*What to work on*.
State, as a number alone, how many lines of the data contain the string "Task".

*Data records*.

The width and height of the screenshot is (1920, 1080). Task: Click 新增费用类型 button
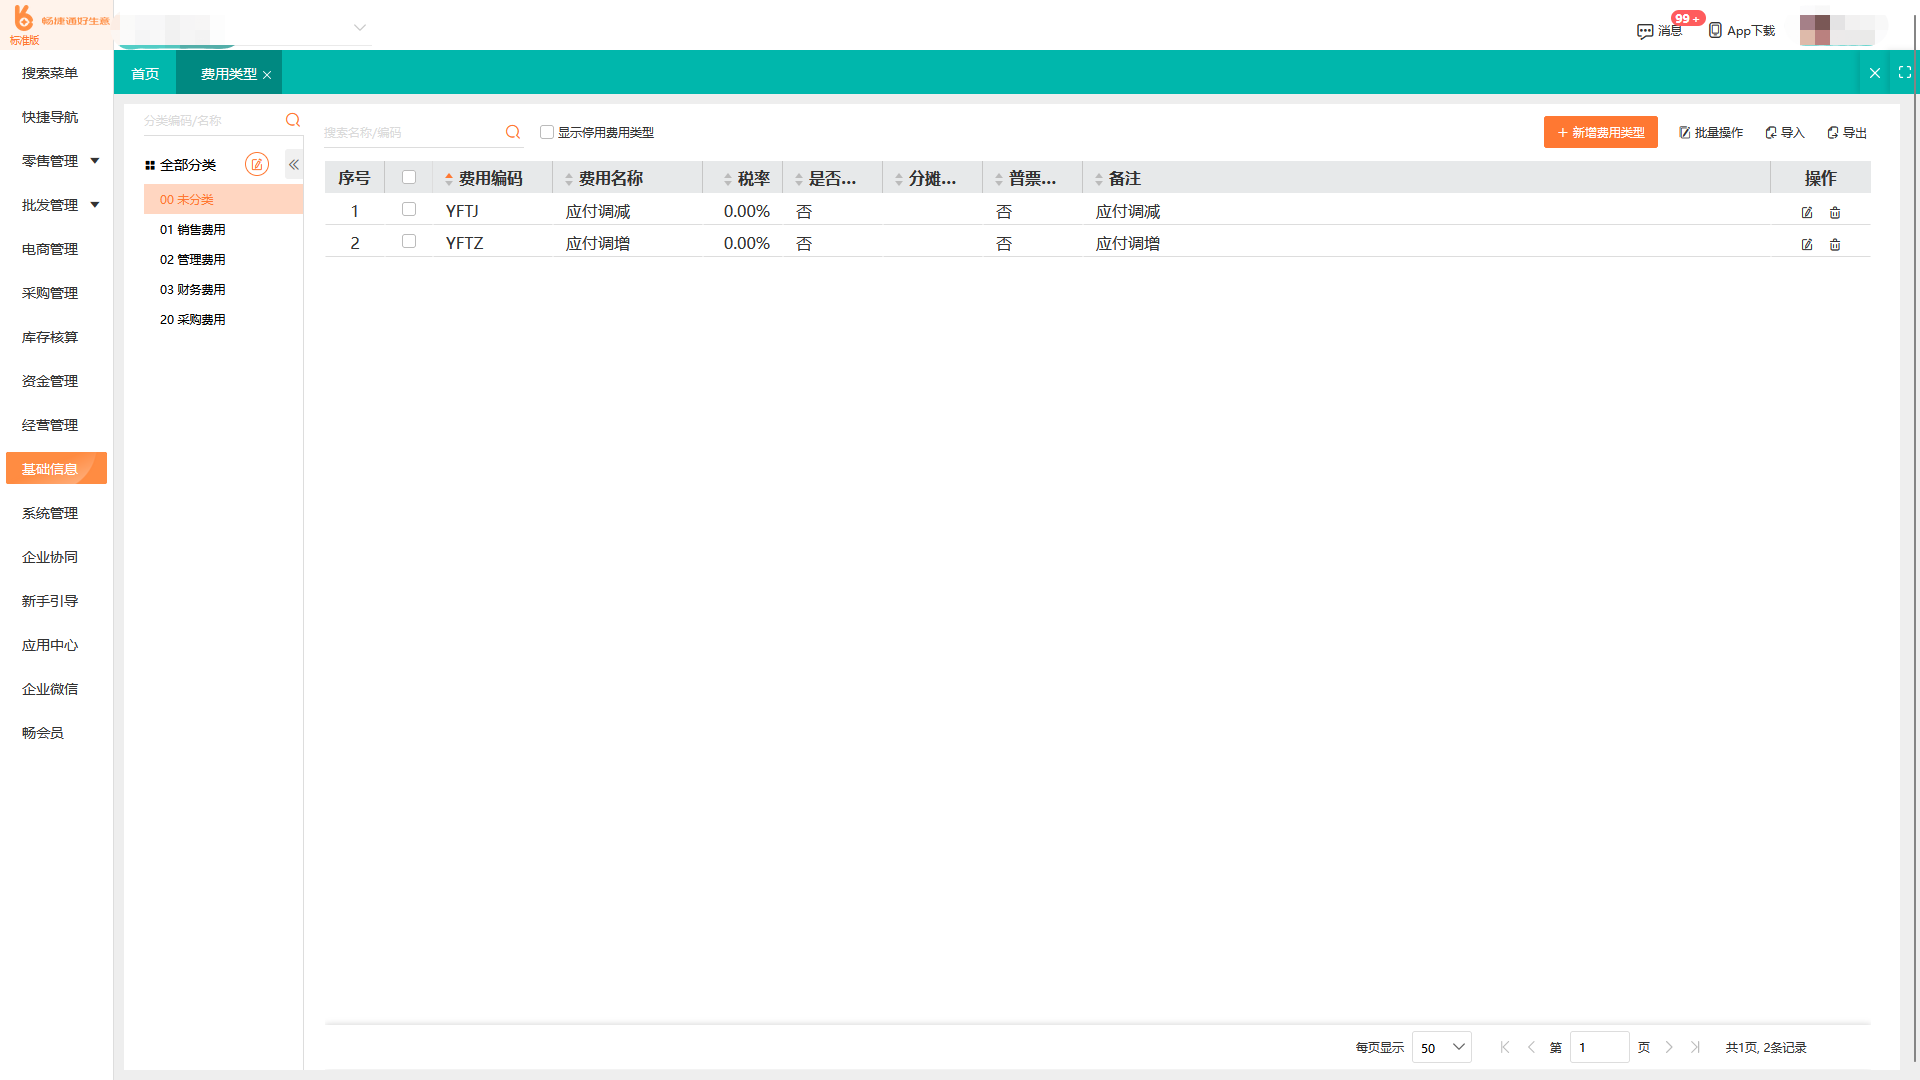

...

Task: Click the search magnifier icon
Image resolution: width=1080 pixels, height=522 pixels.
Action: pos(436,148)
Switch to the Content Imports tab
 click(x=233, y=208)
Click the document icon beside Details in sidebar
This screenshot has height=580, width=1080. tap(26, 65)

*Result for this exercise*.
2